# KUTIPAN PILIHAN
((
Serupa dengan Koalisi Perubahan, rajutan koalisi yang tengah dibangun Partai Gerindra dengan PKB, yakni Koalisi Kebangkitan Indonesia Raya juga mandek. Bahkan nasib koalisi ini lebih menggantung ketimbang Koalisi Perubahan yang sudah bulat mengusung Anies sebagai capres. Gerinda dan PKB sejatinya bahkan masih buntu untuk menentukan capres yang bakal diusung. Begitu pun dengan sosok cawapresnya.
Diakui oleh Ketua Umum PKB Muhaimin Iskandar alias Cak Imin beberapa waktu lalu, PKB dan Gerindra belum sepakat memutuskan soal capres yang akan diusung bersama. Sebagaimana diketahui, Gerindra sendiri telah mendeklarasikan Ketumnya, Prabowo Subianto sebagai Capres 2024.
Baru-baru ini, Gerindra pun memastikan tak akan mengusung sosok selain Prabowo sebagai capres. Bagi Gerindra, kata Wakil ketua Dewan Pembina Partai Gerindra Andre Rosiade, pencalonan Prabowo selaku capres adalah harga mati alias tak bisa ditawar.
Serupa juga dengan Gerindra dan PKB, stagnasi jalinan koalisi pun terjadi pada Koalisi Indonesia Bersatu (KIB). Koalisi yang terdiri dari Partai Golkar, PAN, dan PPP ini sampai sejauh ini belum resmi mendeklarasikan capres dan juga cawapres yang bakal diusung męski Ketua Umum Golkar Airlangga Hartarto selama ini disebut-sebut sebagai capres usungan KIB.
Setidaknya, minimal Airlangga menjadi capres prioritas KIB. Hal itu pernah disampaikan Ketum PAN Zulkifli Hasan alias Zulhas mengingat Partai Golkar sebagai pemenang Pemilu 2019 nomor dua. “Pak Airlangga prioritas, layak pemenang pemilu nomor dua untuk jadi capres,” ucap Zulhas beberapa waktu.
Namun belakangan Zulhas juga menyebut partainya mempertimbangkan Ganjar Pranowo sebagai bakal capres yang akan diusung untuk menampung aspirasi dari DPW PAN Jateng. Apalagi, kata Zulhas, hasil sejumlah survei menunjukkan Ganjar selalu menempati posisi teratas tiga Capres 2024.
))
# CUPLIKAN BAHAN
((
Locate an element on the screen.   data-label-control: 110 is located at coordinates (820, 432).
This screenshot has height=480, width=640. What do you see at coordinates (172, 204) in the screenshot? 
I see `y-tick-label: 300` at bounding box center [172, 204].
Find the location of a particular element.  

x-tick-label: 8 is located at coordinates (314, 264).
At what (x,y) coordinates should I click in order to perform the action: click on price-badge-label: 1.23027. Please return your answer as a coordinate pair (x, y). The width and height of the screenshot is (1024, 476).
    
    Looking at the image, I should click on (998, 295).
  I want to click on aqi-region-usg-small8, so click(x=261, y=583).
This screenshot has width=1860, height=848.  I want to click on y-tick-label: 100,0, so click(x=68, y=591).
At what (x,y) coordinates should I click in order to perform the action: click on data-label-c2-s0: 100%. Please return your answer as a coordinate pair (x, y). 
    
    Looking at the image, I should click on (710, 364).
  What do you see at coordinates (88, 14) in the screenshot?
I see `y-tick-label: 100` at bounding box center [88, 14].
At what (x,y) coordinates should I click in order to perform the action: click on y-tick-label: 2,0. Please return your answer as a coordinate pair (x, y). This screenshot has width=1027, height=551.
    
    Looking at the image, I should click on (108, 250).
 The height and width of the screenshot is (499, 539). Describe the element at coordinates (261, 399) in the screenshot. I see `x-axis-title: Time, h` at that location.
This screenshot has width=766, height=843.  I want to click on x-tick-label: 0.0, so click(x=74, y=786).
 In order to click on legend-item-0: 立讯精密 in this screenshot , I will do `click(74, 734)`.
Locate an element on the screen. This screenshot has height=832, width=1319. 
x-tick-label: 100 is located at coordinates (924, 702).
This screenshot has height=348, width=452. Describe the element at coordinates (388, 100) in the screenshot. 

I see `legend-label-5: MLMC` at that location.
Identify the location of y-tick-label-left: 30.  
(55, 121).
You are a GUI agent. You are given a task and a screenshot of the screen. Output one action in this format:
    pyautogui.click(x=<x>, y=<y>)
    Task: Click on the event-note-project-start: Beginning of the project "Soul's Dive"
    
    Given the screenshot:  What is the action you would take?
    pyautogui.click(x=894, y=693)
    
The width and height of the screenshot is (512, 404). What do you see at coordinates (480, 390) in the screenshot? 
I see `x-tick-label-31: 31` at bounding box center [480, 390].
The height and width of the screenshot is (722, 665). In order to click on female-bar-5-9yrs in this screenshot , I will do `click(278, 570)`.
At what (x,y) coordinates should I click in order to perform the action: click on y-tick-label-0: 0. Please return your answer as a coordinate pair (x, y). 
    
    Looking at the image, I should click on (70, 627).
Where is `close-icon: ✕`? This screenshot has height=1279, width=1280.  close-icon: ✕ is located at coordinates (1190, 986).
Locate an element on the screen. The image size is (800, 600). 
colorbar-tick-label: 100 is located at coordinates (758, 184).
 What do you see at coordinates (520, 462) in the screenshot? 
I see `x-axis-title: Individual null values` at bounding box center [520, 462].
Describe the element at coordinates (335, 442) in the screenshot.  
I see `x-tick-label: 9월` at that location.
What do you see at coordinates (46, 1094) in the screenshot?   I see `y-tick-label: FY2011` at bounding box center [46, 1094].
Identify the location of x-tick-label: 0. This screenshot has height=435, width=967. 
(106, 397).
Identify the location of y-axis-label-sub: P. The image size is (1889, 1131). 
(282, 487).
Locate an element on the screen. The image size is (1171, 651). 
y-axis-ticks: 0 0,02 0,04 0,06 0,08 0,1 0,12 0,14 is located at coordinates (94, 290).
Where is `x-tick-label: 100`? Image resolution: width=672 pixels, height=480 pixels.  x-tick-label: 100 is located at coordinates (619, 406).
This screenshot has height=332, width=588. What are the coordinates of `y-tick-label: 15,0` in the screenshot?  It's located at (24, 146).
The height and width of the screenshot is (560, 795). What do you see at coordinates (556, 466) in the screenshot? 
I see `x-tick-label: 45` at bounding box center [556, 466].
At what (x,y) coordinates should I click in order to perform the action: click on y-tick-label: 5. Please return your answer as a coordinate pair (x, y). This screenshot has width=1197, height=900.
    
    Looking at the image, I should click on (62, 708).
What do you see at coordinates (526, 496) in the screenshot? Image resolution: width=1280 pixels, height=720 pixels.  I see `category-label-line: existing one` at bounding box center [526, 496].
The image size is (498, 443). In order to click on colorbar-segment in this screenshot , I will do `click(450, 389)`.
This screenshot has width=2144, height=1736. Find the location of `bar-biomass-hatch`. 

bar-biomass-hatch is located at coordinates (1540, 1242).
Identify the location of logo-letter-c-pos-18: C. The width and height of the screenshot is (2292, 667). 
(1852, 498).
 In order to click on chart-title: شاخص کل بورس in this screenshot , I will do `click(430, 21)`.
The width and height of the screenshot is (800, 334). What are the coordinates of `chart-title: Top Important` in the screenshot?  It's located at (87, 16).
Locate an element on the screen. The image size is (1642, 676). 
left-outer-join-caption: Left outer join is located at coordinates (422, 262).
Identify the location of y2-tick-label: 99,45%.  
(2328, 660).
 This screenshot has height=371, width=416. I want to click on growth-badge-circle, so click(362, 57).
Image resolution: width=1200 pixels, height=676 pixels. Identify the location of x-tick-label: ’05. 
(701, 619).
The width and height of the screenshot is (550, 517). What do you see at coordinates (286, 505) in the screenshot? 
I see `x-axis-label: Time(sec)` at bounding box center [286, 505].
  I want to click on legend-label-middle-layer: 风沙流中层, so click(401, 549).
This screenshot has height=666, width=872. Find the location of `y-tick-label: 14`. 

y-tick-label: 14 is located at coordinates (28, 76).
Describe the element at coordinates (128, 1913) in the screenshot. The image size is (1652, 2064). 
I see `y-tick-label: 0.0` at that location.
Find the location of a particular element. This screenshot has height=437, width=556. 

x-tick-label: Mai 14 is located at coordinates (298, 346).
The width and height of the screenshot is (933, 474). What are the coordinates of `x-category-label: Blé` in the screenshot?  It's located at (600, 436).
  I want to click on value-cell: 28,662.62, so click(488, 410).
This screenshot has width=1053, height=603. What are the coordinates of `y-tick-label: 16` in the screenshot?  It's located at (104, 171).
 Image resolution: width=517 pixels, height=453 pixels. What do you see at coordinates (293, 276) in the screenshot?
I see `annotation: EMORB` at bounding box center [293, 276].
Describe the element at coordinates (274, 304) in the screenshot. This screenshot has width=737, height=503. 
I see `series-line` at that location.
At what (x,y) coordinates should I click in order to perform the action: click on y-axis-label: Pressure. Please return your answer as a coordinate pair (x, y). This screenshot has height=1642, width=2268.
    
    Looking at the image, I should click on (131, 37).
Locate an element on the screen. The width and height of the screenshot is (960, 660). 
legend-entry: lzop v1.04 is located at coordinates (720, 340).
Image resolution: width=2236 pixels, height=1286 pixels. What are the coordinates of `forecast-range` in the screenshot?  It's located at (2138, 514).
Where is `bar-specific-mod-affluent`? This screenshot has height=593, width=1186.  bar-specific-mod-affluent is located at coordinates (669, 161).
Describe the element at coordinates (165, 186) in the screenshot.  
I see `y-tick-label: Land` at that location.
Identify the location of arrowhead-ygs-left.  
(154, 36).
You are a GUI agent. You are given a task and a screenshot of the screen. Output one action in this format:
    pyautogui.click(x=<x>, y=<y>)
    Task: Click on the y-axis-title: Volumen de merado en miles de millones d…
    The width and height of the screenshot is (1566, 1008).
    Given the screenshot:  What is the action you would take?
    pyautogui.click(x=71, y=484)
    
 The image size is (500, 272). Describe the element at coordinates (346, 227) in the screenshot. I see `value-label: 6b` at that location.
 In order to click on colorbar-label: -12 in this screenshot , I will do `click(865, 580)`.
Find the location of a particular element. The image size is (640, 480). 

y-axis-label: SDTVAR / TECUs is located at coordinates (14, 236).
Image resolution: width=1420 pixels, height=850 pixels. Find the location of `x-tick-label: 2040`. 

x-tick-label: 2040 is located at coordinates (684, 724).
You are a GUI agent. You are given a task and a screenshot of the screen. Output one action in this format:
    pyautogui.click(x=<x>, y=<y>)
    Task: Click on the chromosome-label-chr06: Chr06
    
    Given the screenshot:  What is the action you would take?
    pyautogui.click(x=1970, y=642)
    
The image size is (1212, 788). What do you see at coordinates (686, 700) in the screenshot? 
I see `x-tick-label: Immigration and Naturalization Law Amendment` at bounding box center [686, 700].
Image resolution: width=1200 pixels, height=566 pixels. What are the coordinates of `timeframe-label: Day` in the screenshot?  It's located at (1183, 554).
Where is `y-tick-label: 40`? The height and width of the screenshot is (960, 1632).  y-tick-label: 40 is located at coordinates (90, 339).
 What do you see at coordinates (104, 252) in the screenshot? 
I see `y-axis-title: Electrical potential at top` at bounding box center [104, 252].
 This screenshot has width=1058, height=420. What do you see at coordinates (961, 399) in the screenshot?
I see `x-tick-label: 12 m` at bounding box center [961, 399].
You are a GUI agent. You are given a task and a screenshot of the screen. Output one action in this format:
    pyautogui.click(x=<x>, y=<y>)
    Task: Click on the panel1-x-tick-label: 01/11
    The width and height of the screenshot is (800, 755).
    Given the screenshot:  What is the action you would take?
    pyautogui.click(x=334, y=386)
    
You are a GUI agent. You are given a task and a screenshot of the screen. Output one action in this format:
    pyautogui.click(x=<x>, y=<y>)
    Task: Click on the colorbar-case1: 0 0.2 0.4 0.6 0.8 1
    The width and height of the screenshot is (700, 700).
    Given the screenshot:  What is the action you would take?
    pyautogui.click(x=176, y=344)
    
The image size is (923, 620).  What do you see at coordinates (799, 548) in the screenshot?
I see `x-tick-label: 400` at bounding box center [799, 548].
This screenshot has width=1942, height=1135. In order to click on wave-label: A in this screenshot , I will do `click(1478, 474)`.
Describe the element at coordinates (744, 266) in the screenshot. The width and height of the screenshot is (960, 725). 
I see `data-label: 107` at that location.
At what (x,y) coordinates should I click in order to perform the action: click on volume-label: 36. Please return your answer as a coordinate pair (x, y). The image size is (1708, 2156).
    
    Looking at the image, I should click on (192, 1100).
))
# KETENTUAN TUGAS
[A] Ringkaslah kutipan tentang koalisi partai dan capres 2024 dalam dua kalimat.
[B] Terjemahkan kalimat dari kutipan tentang koalisi partai ini ke dalam bahasa Inggris: "Bagi Gerindra, kata Wakil ketua Dewan Pembina Partai Gerindra Andre Rosiade, pencalonan Prabowo selaku capres adalah harga mati alias tak bisa ditawar."
[C] Jawablah pertanyaan berikut berdasarkan kutipan tentang koalisi partai:
(i) Siapa yang sudah bulat diusung Koalisi Perubahan sebagai capres?
(ii) Partai apa saja yang tergabung dalam Koalisi Indonesia Bersatu?
(iii) Partai Golkar menjadi pemenang nomor berapa pada Pemilu 2019?
Bahan tersebut terpisah dari kutipan dan tidak berkaitan dengannya.

# HASIL BERURUTAN
[A] Koalisi Kebangkitan Indonesia Raya antara Gerindra dan PKB mandek, dan kedua partai belum sepakat soal capres, sementara Gerindra menegaskan pencalonan Prabowo tak bisa ditawar. Koalisi Indonesia Bersatu yang terdiri dari Golkar, PAN, dan PPP juga belum resmi mendeklarasikan capres dan cawapres, meski Airlangga disebut sebagai prioritas dan PAN juga mempertimbangkan Ganjar Pranowo.

[B] For Gerindra, said Andre Rosiade, deputy chairman of the Gerindra Party's Board of Patrons, Prabowo's nomination as presidential candidate is final, in other words non-negotiable.

[C]
(i) Anies.
(ii) Partai Golkar, PAN, dan PPP.
(iii) Nomor dua.